Cinéma, censure et subvention : l'étrange interview de Jean-Luc Mélenchon

Jacques-Henry Poucave | 12 avril 2017 - MAJ : 09/03/2021 15:58
Jacques-Henry Poucave | 12 avril 2017 - MAJ : 09/03/2021 15:58

Nos camarades de Sofilm ont eu la bonne idée d’aller interviewer le candidat à la présidentielle Jean-Luc Mélenchon sur son rapport au cinéma. Et le résultat intrigue.

On vous recommande chaudement de lire cet entretien, assez riche, le candidat du Front de Gauche ayant déjà fait montre plus d’une fois de sa maîtrise de la culture aussi bien populaire que classique. C’est donc sans surprise qu’on le découvre capable de citer et de proposer des interprétations précises d’œuvres ou scènes l’ayant marqué, dans Danse avec les Loups, ou Out of Africa (si si). C'est également avec plaisir que l'on découvre un oeil acéré, qui pointe avec pertinence les éléments constitutifs de plusieurs oeuvres fondatrices.

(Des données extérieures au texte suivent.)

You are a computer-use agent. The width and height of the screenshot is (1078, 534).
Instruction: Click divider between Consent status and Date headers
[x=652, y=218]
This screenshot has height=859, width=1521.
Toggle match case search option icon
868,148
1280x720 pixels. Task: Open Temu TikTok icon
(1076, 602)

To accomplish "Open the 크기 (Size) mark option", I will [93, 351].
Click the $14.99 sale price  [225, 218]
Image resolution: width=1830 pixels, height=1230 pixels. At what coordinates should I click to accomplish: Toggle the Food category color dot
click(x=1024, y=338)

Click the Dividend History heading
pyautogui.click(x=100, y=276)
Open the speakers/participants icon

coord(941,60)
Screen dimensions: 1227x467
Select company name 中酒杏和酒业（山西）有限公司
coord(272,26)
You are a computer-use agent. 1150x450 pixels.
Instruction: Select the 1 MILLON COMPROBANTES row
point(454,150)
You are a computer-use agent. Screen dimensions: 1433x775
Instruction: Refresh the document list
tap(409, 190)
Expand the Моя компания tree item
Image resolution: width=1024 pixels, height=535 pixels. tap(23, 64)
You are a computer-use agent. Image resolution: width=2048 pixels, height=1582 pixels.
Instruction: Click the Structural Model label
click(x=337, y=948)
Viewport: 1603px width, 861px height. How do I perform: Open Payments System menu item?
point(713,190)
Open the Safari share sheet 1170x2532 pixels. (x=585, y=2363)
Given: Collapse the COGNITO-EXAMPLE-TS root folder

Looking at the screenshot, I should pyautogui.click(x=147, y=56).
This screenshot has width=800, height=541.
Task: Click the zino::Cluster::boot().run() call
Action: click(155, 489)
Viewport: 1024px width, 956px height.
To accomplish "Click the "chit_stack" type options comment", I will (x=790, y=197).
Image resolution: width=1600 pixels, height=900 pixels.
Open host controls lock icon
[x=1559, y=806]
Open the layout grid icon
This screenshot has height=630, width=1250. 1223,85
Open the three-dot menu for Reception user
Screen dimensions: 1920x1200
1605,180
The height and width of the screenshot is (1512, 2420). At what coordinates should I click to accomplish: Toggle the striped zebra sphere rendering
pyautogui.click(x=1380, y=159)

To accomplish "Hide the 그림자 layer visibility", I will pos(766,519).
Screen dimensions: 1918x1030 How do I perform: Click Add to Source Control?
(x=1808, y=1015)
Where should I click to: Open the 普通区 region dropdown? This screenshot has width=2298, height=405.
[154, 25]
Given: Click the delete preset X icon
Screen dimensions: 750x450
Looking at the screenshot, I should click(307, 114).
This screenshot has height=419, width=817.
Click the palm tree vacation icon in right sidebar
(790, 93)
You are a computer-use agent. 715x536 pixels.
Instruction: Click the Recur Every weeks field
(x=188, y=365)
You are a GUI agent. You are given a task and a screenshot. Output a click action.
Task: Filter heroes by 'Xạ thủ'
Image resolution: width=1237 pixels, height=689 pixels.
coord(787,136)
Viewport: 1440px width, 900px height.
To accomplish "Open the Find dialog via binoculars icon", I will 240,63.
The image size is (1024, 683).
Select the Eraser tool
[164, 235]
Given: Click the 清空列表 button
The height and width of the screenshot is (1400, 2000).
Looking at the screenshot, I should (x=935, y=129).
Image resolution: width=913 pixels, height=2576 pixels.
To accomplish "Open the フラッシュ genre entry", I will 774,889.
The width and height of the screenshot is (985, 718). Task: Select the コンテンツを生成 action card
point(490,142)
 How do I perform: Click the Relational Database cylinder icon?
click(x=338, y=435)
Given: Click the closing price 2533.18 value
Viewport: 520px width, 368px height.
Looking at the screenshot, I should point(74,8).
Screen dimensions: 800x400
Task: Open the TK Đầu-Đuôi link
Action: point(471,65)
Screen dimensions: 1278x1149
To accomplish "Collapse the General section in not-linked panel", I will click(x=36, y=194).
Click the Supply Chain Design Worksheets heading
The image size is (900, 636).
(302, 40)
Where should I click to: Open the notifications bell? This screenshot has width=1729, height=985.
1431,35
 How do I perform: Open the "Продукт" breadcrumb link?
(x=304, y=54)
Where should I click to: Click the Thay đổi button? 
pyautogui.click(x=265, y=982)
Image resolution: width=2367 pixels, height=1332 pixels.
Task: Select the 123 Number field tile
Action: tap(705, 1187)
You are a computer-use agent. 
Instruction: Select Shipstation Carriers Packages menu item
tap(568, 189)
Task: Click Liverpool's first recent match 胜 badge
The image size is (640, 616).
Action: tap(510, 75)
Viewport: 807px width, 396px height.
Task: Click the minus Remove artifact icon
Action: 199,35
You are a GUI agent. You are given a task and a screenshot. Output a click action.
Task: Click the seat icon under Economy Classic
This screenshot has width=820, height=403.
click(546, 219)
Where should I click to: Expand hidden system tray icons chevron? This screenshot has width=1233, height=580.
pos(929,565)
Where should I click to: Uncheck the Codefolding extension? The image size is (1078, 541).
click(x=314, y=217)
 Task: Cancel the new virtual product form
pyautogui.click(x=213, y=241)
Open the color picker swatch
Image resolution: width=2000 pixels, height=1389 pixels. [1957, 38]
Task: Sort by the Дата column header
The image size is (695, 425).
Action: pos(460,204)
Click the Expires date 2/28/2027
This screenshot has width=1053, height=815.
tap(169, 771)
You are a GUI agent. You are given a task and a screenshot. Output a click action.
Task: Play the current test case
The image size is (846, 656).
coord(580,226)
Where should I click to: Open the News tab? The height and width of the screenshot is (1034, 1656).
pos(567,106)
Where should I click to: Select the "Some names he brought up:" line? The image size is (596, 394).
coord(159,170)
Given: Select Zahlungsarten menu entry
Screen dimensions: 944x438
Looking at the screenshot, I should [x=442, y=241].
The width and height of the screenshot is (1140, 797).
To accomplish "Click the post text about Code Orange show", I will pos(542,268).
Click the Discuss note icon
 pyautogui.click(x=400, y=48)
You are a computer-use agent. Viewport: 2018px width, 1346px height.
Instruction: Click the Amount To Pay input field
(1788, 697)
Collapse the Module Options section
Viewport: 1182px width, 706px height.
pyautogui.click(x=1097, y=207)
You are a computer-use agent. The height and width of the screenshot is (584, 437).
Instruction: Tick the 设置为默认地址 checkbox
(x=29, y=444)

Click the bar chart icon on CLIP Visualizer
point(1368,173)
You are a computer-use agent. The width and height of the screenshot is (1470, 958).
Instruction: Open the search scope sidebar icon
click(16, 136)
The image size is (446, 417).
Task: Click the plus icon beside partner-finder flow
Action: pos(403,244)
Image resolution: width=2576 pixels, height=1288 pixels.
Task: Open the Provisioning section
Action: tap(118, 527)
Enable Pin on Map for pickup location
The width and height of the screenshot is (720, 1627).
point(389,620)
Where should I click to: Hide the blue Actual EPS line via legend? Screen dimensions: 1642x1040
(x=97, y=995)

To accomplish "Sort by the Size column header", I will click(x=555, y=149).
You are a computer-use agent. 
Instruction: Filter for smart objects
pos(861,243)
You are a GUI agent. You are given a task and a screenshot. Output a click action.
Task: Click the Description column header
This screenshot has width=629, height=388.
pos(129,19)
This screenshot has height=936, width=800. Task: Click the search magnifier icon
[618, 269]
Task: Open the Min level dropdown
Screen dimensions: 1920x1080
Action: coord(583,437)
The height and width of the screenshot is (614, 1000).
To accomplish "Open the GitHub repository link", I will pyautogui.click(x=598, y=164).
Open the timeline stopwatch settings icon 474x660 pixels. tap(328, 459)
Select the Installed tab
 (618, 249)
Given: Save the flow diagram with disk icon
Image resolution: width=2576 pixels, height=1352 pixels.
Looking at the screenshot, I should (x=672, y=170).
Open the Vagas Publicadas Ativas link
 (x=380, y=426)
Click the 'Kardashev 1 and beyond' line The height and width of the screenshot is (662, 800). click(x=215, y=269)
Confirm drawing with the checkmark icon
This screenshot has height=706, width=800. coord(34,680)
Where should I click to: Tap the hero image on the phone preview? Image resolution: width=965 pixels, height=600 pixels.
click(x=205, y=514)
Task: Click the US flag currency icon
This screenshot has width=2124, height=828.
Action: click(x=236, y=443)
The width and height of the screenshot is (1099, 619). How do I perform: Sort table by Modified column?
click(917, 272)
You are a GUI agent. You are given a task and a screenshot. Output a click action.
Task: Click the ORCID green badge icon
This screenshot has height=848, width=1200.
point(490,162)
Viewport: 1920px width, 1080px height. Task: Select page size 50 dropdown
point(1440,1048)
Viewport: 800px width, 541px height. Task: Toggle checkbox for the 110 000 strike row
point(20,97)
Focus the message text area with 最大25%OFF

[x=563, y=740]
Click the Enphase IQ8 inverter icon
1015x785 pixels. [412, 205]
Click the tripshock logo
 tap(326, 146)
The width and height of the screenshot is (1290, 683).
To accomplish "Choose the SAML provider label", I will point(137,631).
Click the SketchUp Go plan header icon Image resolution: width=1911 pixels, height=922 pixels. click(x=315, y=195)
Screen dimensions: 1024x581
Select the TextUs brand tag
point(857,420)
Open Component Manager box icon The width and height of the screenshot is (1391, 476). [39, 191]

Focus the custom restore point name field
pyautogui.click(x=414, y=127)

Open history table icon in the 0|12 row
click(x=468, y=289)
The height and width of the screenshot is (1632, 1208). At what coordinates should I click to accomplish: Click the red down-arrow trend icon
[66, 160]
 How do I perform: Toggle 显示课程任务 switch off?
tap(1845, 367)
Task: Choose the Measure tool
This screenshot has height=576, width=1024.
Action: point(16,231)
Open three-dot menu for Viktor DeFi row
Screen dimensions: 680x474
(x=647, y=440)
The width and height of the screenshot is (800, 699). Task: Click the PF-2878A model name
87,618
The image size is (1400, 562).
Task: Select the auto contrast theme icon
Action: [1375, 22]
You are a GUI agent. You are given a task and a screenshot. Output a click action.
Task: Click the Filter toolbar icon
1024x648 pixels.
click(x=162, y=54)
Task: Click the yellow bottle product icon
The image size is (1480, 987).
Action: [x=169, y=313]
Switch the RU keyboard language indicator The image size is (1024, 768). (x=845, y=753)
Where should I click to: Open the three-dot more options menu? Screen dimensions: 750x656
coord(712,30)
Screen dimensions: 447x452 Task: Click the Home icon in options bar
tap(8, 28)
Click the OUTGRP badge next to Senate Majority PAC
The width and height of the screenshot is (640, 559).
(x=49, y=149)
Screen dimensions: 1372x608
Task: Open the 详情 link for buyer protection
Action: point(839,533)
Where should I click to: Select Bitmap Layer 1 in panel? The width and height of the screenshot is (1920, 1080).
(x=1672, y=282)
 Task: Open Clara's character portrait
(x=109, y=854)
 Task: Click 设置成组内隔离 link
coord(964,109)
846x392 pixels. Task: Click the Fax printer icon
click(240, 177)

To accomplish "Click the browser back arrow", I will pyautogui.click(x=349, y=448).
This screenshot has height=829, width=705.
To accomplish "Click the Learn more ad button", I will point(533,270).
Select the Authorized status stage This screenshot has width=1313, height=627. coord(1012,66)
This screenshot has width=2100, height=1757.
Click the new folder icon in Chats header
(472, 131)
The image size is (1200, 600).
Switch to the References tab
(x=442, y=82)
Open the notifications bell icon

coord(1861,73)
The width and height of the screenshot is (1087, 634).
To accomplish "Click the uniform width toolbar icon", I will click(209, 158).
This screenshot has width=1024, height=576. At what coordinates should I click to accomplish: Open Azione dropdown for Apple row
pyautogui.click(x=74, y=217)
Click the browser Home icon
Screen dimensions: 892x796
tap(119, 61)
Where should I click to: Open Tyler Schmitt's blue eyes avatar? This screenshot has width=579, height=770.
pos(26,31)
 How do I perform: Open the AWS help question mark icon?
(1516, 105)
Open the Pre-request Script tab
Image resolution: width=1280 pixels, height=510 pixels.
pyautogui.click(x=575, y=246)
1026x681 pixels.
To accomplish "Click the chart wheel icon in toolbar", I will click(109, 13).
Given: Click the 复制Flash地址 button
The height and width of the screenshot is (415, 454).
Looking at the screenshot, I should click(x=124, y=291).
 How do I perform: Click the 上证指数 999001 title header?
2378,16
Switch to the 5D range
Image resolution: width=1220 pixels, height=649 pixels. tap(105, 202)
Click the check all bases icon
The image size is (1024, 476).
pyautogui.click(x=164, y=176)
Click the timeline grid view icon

Ce qui titille nettement plus en revanche, c’est le rapport que semble entretenir l’homme politique avec le contenu des œuvres, le rapport qu’il entretient avec la liberté créatrice ainsi que la représentation de certains thèmes.

 

jean-luc melenchon

 

« Le sexe et la violence, autrefois c'était subversif. Maintenant, c'est y échapper qui est subversif. Au Front de gauche, on a beaucoup parlé du financement de la création, du modèle spécifique du cinéma français… Mais on est passé à côté du débat sur les contenus. Ce qui ne veut pas seulement dire la critique du contenu bourgeois réactionnaire d'un film : ce n’est pas le sujet. Le sujet, c'est : Quelles valeurs humaines on met en avant ? Notre devoir n'est pas d'esthétiser pour la millième fois de la cruauté, de la brutalité, sous prétexte de les dénoncer. Nous avons besoin d'apprendre à être doux, à être tendres. »

Tout d’abord, on n’est pas franchement convaincus qu’estimer ce qui relève ou non de la subversion soit dans les attributions (ou les compétences) de Jean-Luc Mélenchon, ensuite, on s’étonne de ce que sous-entend le candidat quant à l’usage des subventions.

 

Photo Eva Mendes

La violence dans toute son inconditionnelle laideur

 

Veut-il dire que le politique doit s’enquérir des messages transmis par les œuvres ? L’idée d’un art d’état, ou d’un art perçu comme « édifiant » (voir le vieux mythe du cinéma éduquant et donnant naissance à un homme nouveau) a des airs de retour en arrière terrible. Sans compter que les commissions du CNC, si elles ne suivent pas en l’état une logique de valeurs à promouvoir au sein des œuvres subventionnées, sont déjà plus ou moins consciemment assujetties à des tropismes esthétiques problématiques (mépris pour le cinéma de genre, bienveillance à l’égard de groupes relativement restreints de cinéastes ou sociétés de productions).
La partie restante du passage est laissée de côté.